The abhorrent acts of the holocaust and their effect on Jewish pianist, Wladyslaw Szpilman were movingly recreated in Roman Polanski’s award winning movie, The Pianist.

But compared to two-dimensional film, the live performance of this bitter tale, part of Manchester International Festival, gets to you so intensely that you want to cry. Siting the true story of pianist Szpilman’s experiences in an attic room in the Museum of Science and Industry, a former warehouse, is appropriate.

What better place to illustrate his solitary escape from abasement, deprivation, torture, starvation and terror and his own experience of being holed up in similar surroundings. After sharing his last meal with his family – a toffee divided into six pieces - Wladyslaw sees them, and thousands of other Jews, off to their deaths “like the twittering of caged birds in deadly peril.”

Such quotations are priceless because narrator, Peter Guinness in collaboration with theatre director, Neil Bartlett, tells the story in Szpilman’s own words giving an eyewitness account of events in Warsaw between 1939 and 1945. Speaking quietly, and without over-emphasis, Peter describes walking past corpses in the street and other horrors so matter of factly that they become far more real than if he had used histrionics.

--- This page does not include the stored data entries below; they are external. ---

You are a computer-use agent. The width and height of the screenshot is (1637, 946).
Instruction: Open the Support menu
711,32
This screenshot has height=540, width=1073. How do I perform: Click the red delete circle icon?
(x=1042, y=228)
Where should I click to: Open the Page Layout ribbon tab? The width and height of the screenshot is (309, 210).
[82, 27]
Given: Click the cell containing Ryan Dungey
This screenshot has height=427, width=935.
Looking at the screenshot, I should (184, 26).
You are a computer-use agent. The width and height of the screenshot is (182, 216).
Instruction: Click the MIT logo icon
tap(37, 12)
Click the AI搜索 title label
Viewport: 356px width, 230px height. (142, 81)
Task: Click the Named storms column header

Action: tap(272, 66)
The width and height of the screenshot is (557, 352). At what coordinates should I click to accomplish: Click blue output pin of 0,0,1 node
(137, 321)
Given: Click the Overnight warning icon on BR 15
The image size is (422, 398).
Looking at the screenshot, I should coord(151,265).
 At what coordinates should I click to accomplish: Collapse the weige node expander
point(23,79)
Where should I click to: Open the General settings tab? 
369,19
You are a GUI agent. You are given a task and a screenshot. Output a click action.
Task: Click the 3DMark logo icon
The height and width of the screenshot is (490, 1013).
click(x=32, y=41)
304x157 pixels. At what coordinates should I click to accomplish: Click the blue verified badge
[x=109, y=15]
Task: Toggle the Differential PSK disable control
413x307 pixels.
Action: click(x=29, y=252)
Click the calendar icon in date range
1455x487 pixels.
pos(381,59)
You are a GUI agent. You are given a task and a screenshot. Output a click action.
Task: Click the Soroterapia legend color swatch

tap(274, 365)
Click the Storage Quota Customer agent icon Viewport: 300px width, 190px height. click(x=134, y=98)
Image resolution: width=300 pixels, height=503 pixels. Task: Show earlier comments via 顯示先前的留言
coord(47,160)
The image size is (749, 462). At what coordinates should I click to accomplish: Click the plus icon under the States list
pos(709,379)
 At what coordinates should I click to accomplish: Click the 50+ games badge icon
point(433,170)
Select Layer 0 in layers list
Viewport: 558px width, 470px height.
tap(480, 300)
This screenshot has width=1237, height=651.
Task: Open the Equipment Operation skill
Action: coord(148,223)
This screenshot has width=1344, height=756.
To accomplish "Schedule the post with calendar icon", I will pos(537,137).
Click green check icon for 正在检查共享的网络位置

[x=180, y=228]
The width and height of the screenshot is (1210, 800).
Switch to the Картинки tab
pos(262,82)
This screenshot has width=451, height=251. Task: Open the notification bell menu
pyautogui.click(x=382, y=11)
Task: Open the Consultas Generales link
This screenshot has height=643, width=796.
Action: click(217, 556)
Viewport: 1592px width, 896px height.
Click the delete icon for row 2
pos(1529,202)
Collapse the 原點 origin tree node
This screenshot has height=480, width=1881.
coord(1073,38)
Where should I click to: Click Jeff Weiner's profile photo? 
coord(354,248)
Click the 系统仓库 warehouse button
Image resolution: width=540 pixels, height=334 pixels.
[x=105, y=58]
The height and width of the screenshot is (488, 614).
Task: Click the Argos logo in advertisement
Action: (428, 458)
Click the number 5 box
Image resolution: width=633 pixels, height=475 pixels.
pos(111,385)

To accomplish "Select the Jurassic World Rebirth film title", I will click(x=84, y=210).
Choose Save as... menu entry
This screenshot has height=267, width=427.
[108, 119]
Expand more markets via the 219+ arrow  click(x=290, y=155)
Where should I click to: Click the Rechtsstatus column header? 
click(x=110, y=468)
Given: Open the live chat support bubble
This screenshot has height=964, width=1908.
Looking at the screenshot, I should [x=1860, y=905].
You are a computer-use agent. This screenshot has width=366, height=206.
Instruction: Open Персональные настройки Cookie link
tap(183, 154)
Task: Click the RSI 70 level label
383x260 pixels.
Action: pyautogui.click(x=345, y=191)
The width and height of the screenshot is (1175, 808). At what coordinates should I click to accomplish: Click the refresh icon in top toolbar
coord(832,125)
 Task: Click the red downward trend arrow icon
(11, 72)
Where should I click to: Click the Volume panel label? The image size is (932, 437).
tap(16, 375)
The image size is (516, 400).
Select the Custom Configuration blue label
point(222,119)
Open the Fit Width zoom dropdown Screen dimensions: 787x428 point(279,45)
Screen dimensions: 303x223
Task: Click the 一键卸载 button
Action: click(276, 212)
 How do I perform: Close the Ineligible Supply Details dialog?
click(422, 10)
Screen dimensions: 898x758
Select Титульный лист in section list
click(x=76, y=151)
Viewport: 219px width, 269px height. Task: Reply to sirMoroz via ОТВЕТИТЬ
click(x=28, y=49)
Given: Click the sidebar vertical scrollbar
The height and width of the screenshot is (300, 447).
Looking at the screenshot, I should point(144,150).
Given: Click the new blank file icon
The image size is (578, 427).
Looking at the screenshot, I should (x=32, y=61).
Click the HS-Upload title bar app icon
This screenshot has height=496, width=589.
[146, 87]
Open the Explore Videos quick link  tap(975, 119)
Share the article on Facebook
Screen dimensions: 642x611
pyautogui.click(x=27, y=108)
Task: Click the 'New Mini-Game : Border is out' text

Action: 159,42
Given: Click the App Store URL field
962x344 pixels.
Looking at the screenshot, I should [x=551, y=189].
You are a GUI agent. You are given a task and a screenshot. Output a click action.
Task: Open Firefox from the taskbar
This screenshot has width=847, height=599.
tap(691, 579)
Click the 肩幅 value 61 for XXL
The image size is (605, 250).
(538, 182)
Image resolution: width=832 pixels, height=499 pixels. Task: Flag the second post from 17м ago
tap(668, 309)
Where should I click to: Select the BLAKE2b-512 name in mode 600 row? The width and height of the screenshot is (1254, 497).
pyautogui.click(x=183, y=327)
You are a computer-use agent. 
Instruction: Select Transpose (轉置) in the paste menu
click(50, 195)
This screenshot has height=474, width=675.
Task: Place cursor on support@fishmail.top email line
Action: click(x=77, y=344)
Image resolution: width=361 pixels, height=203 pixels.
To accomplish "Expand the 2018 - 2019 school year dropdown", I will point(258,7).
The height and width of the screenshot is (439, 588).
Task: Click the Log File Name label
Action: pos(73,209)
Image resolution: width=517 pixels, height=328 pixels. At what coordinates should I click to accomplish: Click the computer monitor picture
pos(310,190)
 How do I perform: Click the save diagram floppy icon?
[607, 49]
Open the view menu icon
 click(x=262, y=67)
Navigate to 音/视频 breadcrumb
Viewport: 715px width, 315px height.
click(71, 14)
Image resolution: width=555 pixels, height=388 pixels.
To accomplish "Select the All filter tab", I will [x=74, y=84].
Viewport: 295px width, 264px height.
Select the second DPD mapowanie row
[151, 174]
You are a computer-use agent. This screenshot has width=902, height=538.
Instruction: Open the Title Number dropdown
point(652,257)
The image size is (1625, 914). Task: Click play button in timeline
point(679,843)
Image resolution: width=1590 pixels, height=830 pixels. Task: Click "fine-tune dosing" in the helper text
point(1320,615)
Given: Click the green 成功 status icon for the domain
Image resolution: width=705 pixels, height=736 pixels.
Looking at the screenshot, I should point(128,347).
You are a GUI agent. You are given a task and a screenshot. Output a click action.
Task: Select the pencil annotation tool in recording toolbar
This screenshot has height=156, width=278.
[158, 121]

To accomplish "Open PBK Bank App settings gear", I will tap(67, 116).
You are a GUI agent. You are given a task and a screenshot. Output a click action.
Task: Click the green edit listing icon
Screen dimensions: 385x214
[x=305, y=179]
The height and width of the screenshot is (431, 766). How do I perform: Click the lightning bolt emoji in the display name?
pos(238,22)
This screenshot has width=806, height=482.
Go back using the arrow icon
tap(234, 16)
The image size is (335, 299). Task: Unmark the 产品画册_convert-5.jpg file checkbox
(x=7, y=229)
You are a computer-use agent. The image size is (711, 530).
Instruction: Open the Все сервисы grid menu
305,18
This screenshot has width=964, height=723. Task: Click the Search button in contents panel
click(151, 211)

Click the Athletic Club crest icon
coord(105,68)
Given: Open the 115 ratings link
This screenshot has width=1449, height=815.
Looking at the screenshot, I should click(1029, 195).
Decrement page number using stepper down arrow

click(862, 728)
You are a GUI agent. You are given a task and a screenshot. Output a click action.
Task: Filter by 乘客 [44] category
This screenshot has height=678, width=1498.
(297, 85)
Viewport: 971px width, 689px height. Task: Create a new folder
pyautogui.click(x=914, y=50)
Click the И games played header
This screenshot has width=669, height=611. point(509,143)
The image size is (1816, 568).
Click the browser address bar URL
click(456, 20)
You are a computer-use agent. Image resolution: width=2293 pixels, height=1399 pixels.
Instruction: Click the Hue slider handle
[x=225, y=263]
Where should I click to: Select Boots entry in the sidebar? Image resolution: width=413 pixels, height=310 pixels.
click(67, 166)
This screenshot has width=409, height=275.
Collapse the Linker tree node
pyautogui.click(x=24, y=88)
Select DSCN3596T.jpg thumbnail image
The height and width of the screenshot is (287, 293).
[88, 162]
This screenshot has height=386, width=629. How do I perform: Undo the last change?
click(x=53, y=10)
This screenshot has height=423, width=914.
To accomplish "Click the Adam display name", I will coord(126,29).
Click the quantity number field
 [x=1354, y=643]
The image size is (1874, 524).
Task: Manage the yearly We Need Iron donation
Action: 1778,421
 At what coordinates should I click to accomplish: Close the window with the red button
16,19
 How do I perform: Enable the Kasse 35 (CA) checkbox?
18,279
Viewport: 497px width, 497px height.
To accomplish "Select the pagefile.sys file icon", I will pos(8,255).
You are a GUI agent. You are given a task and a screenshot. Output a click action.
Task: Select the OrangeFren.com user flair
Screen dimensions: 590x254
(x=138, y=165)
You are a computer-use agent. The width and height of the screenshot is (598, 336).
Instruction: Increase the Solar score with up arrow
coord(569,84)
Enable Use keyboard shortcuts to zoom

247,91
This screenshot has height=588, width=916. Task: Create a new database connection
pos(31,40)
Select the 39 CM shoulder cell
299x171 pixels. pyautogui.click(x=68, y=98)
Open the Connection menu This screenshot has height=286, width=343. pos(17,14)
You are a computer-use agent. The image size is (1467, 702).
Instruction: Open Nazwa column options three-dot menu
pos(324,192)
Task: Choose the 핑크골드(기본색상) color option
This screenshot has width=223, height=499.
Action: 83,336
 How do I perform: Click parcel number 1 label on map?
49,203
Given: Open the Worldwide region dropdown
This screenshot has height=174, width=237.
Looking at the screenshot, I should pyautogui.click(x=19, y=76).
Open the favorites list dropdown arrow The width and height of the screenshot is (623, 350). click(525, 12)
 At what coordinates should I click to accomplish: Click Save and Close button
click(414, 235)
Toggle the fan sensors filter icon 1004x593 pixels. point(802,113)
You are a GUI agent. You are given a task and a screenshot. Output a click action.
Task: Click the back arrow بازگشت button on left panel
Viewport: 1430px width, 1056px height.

The accompaniment of concert pianist Mikhail Rudy, whose own family suffered persecution in Russia, portrays in music the writer’s feelings. His sensitive performance of both Szpilman’s own compositions and Polish composer, Chopin’s sombre, yet well-known, works were just as effective as Peter’s words. You could say that it was piano music, some imagined, some real, which saved Szpilman. It uplifted and comforted him in his worst moments.

And our belief in human nature is restored when his performance of Chopin’s Nocturne in C Sharp Minor on a derelict piano amidst bomb-flattened buildings, moves German officer, Captain Wilm Hosenfield to help him. After the film version, I sat reverently through the credits until my composure returned.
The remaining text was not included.